### Given text
--- START ---

Jane Pirie (27 March 1779 – 6 March 1833) was a Scottish woman who opened an exclusive girls' school in Edinburgh in 1809  and who became involved in a court case as a result of being accused of displays of "inordinate affection" with the co-founder of the school, Marianne Woods (1781–1870). Her accuser was Jane Cumming, a pupil of mixed race, and a granddaughter of Lady Helen Cumming Gordon, who alleged that the two women "engaged in irregular sexual practices" and "lewd and indecent behavior."

Jane Cumming was the first pupil to leave the school, and within days, all the other pupils left as well. Lady Cumming Gordon spread rumours of these allegations. Jane Pirie and Marianne Woods denied the allegations and sued Lady Cumming Gordon for £10,000.  Despite winning the case in 1812, the case was appealed to the House of Lords, which ultimately dismissed the appeal.  In the end, the financially ruined school teachers received little more than £1,000 after paying ruinous legal costs. Although Marianne Woods obtained part-time employment as a teacher in London, Jane Pirie stayed in Edinburgh and was unable to find employment, and "possibly had a nervous breakdown."

--- END ---

[Stored data]
--- START ---

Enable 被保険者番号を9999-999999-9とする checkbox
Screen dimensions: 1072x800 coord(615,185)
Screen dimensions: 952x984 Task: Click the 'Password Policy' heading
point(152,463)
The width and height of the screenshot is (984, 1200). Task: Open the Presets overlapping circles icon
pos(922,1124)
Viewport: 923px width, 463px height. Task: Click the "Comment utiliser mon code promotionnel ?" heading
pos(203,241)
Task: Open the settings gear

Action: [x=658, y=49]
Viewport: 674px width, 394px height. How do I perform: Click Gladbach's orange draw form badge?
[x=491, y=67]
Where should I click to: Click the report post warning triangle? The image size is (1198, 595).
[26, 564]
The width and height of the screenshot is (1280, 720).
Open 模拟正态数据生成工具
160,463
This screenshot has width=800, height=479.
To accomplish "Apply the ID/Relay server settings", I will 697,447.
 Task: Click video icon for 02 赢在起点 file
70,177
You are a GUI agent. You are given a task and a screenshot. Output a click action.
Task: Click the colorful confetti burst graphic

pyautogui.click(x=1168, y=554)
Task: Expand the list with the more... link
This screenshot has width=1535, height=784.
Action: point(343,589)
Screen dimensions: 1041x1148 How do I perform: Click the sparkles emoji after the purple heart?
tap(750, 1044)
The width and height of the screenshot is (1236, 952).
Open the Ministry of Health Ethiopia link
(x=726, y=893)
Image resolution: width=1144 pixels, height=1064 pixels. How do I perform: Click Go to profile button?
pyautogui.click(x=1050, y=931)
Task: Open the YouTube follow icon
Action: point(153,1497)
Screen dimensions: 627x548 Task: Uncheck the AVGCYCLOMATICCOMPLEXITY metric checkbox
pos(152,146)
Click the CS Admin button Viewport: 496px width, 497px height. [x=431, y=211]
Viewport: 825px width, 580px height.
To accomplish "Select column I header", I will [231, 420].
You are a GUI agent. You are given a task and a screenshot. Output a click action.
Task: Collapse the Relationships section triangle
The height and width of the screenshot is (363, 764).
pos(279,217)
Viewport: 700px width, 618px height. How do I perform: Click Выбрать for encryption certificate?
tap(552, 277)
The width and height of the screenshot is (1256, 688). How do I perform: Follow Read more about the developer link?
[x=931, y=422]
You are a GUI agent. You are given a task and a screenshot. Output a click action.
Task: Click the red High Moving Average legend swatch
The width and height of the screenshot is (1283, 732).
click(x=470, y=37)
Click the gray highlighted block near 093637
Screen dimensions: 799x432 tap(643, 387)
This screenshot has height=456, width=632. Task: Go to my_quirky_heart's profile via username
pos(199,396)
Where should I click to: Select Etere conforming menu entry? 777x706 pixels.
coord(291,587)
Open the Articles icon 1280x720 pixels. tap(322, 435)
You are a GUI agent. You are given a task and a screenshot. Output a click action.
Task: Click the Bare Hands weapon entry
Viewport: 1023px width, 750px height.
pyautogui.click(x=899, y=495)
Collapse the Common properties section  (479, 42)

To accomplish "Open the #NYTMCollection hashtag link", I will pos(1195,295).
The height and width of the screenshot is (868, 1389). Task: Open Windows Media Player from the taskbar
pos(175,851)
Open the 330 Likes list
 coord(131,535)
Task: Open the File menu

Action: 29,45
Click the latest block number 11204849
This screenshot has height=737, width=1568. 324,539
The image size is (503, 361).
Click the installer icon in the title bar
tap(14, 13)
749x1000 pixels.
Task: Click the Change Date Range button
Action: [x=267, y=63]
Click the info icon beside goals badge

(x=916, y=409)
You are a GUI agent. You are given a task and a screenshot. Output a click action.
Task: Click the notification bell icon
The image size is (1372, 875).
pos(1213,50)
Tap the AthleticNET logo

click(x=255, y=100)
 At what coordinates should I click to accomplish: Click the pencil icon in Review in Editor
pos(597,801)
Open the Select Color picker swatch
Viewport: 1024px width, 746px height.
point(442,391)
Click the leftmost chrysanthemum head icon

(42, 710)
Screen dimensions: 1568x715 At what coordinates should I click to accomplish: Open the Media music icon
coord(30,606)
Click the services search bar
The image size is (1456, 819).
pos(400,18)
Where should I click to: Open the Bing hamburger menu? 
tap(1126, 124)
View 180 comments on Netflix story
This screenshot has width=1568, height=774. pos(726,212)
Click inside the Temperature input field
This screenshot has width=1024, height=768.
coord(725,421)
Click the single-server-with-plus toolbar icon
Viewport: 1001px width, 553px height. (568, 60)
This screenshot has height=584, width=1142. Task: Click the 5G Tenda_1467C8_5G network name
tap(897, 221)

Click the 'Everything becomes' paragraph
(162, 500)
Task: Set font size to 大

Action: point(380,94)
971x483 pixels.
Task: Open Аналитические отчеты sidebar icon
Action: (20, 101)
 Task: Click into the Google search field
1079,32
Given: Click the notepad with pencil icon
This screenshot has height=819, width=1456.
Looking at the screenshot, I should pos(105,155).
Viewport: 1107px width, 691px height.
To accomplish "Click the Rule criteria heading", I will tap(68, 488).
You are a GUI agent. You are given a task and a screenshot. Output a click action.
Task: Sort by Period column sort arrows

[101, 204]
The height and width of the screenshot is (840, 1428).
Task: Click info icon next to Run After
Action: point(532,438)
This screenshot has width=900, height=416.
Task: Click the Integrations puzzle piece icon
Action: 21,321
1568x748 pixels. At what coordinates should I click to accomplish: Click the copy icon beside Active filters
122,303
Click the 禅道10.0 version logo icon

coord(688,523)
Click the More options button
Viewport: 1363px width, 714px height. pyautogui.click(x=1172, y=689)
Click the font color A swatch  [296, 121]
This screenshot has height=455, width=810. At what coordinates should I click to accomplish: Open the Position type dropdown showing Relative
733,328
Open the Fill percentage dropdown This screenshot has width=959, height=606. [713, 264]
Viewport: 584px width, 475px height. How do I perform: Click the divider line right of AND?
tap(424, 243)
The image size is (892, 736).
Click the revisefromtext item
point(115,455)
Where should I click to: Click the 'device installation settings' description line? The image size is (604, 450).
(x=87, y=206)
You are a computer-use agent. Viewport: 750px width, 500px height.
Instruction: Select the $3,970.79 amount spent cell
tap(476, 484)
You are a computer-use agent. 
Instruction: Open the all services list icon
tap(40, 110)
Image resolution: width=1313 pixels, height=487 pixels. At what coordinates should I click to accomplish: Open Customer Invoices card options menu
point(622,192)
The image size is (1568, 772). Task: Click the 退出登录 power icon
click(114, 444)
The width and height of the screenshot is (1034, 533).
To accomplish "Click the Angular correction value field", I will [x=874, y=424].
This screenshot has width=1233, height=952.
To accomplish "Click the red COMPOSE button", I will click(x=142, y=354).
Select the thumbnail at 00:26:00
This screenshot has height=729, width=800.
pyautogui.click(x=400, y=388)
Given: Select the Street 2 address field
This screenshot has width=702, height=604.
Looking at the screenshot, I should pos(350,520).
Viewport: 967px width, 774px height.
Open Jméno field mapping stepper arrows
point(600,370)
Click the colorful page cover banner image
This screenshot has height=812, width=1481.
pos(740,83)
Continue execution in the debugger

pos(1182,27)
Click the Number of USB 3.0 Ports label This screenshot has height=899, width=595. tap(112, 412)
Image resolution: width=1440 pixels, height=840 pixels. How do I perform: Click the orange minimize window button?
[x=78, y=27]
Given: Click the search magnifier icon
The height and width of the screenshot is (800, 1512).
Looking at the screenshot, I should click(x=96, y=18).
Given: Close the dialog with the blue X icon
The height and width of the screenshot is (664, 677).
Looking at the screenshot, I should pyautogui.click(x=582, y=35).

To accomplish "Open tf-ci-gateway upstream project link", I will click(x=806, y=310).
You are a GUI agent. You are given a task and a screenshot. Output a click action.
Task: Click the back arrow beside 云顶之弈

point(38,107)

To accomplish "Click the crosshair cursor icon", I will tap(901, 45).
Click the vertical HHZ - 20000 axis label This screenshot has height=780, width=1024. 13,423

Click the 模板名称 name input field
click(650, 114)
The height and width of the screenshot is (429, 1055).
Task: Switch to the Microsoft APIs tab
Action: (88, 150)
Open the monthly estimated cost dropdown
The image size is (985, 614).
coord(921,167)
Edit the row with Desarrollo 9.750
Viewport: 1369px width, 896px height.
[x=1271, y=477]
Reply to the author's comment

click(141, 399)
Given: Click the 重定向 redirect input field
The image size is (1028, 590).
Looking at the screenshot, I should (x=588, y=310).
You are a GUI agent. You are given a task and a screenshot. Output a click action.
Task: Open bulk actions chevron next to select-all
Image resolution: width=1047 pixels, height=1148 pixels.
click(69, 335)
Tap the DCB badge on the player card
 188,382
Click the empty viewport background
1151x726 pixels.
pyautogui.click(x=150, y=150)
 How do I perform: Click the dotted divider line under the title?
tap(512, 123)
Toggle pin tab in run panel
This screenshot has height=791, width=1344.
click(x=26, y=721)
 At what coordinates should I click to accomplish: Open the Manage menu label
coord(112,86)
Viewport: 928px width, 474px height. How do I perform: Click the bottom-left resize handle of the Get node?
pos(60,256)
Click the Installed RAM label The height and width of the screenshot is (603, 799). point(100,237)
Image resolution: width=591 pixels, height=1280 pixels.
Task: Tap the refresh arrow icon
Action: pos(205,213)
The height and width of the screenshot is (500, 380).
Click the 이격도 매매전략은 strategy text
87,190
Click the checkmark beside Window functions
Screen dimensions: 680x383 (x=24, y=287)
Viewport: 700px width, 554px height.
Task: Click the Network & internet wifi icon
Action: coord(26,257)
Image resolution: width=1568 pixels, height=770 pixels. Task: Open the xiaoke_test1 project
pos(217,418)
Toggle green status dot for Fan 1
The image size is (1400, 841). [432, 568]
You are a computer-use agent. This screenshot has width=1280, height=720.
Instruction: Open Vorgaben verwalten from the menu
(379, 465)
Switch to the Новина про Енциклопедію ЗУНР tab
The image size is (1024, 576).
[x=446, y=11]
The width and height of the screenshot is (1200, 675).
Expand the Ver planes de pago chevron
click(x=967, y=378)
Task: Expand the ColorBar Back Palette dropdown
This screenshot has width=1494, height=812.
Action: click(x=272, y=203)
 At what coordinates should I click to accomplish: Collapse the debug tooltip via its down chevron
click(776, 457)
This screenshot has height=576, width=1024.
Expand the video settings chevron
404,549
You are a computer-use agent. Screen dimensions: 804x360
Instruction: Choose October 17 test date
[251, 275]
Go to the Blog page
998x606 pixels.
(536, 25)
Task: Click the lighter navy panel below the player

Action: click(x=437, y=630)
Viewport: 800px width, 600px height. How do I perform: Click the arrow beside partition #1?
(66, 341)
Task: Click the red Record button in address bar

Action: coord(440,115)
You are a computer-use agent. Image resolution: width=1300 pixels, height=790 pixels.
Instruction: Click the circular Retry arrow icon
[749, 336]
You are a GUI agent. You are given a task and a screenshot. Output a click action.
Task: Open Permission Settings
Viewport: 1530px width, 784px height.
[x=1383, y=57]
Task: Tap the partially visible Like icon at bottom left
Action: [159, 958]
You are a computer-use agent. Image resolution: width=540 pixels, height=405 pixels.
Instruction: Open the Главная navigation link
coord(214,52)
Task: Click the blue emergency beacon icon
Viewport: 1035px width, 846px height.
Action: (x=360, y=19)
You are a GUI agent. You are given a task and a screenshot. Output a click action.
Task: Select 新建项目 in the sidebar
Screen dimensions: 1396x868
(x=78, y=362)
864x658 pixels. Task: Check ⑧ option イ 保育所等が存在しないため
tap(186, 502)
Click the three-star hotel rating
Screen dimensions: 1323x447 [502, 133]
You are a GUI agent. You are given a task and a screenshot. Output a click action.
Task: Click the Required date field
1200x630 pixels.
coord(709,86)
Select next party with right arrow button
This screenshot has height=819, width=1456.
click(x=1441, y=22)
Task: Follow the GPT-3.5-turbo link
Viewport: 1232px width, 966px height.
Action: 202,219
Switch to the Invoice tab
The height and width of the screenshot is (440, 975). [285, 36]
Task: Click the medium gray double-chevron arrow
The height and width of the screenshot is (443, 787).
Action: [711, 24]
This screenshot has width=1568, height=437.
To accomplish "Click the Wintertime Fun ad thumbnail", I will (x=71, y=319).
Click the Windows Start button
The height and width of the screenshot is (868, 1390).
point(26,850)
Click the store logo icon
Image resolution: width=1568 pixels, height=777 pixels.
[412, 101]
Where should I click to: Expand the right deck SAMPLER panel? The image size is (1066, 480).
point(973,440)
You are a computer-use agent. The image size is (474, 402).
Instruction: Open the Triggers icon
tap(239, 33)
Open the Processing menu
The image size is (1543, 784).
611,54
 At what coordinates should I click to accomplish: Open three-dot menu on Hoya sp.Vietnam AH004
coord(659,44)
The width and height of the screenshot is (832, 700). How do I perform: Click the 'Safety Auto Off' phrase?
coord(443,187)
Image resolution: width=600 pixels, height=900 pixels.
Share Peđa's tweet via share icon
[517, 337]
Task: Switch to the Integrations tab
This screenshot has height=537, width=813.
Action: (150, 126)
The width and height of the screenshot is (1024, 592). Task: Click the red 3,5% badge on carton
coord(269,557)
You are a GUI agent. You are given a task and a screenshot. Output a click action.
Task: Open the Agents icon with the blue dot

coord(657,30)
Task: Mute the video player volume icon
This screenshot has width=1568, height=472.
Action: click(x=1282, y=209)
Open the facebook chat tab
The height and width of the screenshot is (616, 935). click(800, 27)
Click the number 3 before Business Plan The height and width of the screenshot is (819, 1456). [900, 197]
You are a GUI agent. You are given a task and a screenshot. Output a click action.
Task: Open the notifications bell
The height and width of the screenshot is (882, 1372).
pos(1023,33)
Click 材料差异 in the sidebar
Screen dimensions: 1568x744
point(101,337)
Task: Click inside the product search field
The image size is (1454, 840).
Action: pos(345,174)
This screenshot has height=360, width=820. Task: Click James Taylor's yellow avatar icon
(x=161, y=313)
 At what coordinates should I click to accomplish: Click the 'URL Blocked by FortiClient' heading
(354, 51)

--- END ---

### Task goal
Copy the passage about Jane Pirie word for word, from its first line to its last.

### Solution for this problem
Jane Pirie (27 March 1779 – 6 March 1833) was a Scottish woman who opened an exclusive girls' school in Edinburgh in 1809  and who became involved in a court case as a result of being accused of displays of "inordinate affection" with the co-founder of the school, Marianne Woods (1781–1870). Her accuser was Jane Cumming, a pupil of mixed race, and a granddaughter of Lady Helen Cumming Gordon, who alleged that the two women "engaged in irregular sexual practices" and "lewd and indecent behavior."

Jane Cumming was the first pupil to leave the school, and within days, all the other pupils left as well. Lady Cumming Gordon spread rumours of these allegations. Jane Pirie and Marianne Woods denied the allegations and sued Lady Cumming Gordon for £10,000.  Despite winning the case in 1812, the case was appealed to the House of Lords, which ultimately dismissed the appeal.  In the end, the financially ruined school teachers received little more than £1,000 after paying ruinous legal costs. Although Marianne Woods obtained part-time employment as a teacher in London, Jane Pirie stayed in Edinburgh and was unable to find employment, and "possibly had a nervous breakdown."